Several models are currently being used for testing drug effects on SEBs (12). The short-term DCIS model uses women with DCIS with or without small invasive tumors who are randomized to receive drug or placebo in the interval between biopsy and definitive surgery. The directed core biopsy hyperplasia model randomizes women with core biopsy-detected hyperplasia to receive drug or placebo for a more extended period of time, usually months or years, before being reassessed with core needle biopsy. Variations of the hyperplasia model use FNA, with either random four-quadrant sampling or random periareolar sampling, for patient assessment before randomization.

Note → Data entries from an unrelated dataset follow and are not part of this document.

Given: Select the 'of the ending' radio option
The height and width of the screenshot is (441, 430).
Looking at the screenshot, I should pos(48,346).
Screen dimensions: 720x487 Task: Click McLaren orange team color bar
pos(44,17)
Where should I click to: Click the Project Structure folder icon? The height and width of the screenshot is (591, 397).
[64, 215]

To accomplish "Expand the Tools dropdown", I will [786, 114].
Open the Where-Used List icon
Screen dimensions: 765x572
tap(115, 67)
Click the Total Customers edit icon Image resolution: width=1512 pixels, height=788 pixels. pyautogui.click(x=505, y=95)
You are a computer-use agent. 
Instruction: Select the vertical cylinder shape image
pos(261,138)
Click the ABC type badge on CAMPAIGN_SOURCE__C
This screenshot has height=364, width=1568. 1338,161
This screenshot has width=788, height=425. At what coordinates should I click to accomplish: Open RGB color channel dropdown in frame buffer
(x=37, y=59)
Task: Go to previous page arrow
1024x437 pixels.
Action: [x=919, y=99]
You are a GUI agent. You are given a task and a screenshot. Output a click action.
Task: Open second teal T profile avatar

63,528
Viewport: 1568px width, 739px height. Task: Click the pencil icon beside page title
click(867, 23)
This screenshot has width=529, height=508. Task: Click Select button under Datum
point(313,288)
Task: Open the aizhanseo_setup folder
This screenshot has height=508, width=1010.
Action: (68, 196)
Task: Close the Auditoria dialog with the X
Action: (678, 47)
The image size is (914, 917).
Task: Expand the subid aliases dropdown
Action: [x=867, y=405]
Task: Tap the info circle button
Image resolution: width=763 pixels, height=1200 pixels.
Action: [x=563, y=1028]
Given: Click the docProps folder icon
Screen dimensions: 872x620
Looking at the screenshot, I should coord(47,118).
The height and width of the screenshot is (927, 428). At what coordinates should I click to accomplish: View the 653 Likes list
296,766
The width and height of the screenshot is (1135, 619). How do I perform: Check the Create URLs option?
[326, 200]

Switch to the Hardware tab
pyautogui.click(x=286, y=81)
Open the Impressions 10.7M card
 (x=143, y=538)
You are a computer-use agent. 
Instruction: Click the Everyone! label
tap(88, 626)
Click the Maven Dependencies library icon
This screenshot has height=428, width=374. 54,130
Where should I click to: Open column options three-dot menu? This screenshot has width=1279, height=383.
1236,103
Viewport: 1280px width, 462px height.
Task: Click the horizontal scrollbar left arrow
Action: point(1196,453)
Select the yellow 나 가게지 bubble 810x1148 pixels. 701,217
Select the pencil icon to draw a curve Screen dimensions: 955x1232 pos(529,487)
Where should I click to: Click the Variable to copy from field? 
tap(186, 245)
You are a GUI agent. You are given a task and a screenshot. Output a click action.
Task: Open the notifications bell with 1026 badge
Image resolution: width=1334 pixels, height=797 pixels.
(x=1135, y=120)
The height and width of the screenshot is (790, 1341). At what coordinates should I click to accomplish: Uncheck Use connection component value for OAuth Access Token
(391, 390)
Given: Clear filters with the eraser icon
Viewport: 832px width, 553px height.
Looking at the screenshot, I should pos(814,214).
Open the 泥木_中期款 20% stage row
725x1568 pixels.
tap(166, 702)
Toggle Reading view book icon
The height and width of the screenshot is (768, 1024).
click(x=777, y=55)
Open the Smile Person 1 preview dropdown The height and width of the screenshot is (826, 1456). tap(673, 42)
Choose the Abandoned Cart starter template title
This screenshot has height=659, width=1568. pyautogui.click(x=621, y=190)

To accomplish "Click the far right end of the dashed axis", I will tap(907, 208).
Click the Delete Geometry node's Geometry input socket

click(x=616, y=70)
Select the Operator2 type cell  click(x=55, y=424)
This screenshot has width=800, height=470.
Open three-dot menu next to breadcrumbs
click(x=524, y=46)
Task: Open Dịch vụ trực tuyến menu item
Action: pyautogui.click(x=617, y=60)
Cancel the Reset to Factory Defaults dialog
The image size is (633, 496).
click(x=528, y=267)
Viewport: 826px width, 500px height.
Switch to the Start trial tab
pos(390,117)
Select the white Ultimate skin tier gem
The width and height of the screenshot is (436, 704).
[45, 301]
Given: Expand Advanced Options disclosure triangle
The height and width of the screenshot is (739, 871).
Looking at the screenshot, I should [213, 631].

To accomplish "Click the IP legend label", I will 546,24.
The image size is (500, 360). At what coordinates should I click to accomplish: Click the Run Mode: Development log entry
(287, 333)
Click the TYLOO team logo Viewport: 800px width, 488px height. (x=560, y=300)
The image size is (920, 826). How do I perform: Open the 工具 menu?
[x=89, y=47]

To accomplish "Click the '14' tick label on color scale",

Again, the treatment period is usually months or years before being reassessed with FNA. Core needle biopsy has the advantage of providing larger tissue specimens, but it samples only one area of the breast,and the possibility of morbidity with repeated samplings is greater. FNA has the advantage of being minimally invasive, and random site models obtain tissue from multiple areas rather than a single focal lesion. The principle disadvantage with models based on FNA is the small volume of tissue acquired. Although all of the current hyperplasia models require drug treatment for longer time periods, so that compliance might become an issue, they offer the advantage of possible therapeutic benefit.

This trial is using a short-term model in which women with DCIS and/or early invasive cancers detected through core biopsy are randomized to receive either tamoxifen + 4-HPR or placebo during the 2–4-week period between biopsy and definitive surgery. This model was selected because the treatment time is very brief, so that potential side effects of the drugs being tested are minimized, and patient compliance is maximized. It also has the advantage of not requiring invasive procedures that are not medically indicated. The disadvantages of this model are that it requires a waiting period before definitive surgery that some patients find worrisome. In addition, although the drug treatment period is short, there are potentially uncomfortable side effects, and many potential candidates have found this unacceptable, given that no therapeutic benefit will be realized.

In summary, accrual to nontherapeutic protocols with delay in definitive cancer surgery is difficult but feasible. In the challenging presurgical model presented here, refinement of the protocol infrastructure and referral network has allowed patient accrual of 52%of our target sample size.